The RCIPS will provide special coverage for wholesale and retail food stores, water suppliers, gasoline and propane suppliers, and the communication infrastructure providers. There will also be enhanced security at the airports, prisons, hospitals and at the Government command centre at Citrus Grove.

After Hurricane Ivan, some of the RCIPS officers did not come to work, Deputy Commissioner Rudolph Dixon confirmed.

‘There were police officers who didn’t show up [to duty],’ he said. ‘Many showed up in one suit of clothing that they wore for days. Some officers didn’t have shoes.’

Mr. Dixon said steps have been taken to ensure officers will be ready for duty after the hurricane in the future.

‘We will put officers in shelters where [devastation] is not likely to happen, with secured uniforms and equipment,’ he said.
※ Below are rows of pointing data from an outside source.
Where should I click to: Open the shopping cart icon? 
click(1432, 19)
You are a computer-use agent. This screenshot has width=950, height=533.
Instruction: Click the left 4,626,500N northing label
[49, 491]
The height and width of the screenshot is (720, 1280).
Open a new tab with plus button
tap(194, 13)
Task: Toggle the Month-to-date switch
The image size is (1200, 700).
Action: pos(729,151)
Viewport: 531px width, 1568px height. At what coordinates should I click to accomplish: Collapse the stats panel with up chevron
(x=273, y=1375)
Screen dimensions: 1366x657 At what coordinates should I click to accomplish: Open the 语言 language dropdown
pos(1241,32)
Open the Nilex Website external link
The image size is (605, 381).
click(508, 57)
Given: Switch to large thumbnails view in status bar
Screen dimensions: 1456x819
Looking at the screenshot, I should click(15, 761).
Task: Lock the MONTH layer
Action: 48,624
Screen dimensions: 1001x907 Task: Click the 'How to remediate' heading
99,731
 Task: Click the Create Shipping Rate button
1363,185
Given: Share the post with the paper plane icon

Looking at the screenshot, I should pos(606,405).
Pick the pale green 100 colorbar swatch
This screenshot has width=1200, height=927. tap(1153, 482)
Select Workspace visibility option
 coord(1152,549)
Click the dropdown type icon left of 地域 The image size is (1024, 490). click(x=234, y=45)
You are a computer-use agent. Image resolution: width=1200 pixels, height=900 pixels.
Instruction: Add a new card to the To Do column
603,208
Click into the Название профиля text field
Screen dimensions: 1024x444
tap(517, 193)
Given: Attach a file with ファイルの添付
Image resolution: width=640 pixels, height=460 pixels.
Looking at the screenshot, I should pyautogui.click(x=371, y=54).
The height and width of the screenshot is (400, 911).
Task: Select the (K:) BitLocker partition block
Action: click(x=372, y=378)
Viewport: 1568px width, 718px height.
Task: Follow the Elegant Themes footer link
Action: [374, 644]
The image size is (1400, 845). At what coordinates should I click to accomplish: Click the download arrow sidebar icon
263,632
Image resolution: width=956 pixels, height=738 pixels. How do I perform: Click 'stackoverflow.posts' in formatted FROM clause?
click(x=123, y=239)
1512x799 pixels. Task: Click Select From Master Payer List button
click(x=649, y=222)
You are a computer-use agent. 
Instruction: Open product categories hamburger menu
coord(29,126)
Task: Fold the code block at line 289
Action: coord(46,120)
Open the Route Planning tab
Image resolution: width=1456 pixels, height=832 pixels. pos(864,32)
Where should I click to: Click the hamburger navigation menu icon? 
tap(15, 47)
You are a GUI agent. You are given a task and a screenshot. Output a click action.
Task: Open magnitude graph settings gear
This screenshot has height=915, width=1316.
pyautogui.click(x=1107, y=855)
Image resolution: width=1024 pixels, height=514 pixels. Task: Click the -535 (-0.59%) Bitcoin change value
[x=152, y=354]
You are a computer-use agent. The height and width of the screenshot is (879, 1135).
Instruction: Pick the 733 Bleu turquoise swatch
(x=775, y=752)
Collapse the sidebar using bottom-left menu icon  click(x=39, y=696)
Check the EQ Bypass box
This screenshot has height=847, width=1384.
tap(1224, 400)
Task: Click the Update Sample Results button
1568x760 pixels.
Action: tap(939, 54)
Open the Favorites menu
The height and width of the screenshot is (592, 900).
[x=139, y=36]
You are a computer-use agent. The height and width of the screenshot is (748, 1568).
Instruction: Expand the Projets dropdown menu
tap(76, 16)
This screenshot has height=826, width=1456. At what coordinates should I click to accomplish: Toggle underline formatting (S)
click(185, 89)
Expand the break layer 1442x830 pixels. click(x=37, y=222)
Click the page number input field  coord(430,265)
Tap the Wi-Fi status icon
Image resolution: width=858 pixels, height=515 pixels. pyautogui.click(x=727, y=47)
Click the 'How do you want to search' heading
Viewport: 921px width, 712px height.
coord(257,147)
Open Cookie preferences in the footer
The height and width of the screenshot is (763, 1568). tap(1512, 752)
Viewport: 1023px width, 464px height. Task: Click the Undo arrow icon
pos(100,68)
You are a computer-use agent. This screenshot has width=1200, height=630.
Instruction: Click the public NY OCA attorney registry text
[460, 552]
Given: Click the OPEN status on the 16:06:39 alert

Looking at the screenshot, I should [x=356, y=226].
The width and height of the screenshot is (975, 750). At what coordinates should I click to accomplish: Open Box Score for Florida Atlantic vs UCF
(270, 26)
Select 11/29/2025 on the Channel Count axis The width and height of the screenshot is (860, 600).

In order that RCIPS officers can concentrate on their duties, it is important to make sure they know their families are safe, Commission of Police Stuart Kernohan said.

‘We’ve focused very heavily on the welfare of our officers and their families,’ he said.

Mr. Kernohan said all officers are supposed to have a personal hurricane plan in place for the storm season.

While there will always be reasons why there is not 100 per cent turnout after – like if someone were injured during the storm or if someone were away on holiday – Mr. Kernohan said he was confident the RCIPS would have the numbers to handle the challenge after the hurricane.

‘I expect the turnout to be very high,’ he said, adding that regular police will be supplemented by special constables and volunteers.

Mr. Kernohan said all the roles of senior officers had redundancy back-ups as well.

The chain of command for security and law enforcement in a disaster situation has been established in four sections: Platinum, Gold, Silver and Bronze, with the National Hurricane Committee and offshoot of that command structure.

Platinum is the Governor, who will be situated at Citrus Grove and who will provide direct contact with the United Kingdom Government and assume direct responsibility for internal security matters.

The Gold level has strategic direction over the RCIPS. Located primarily at the Central Police Station in George Town, Gold will also have officers stationed both at Citrus Grove and the Emergency Operations Centre by the airport where the National Hurricane Committee is located. This section reports directly to Platinum.

The Silver section works from the district police stations and has tactical responsibility for the implementation of the policies implemented by Gold.

Finally, the Bronze section works in the field from identified key areas and shelters and reports to Silver.

The National Hurricane Committee has strategic direction over the entire disaster preparedness and response process.

Whenever there is a hurricane warning issued, meaning hurricane-force winds are expected within 24 hours, a service-wide 12-hour shift roster system will be put in place for the RCIPS until the emergency is lifted.

The RCIPS will ensure that all of its vehicles are stored on high ground to avoid the problems created with Hurricane Ivan, when storm surge flooding destroyed many of the police vehicles.

Mr. Kernohan recognised that no matter how good the plan, looting was possible. He warned residents about trying to protect their property.

‘I would not recommend getting involved in an armed conflict to prevent someone from stealing your television from your house,’ he said. ‘In my opinion, it’s not worth getting injured or losing your life trying to protect your property.’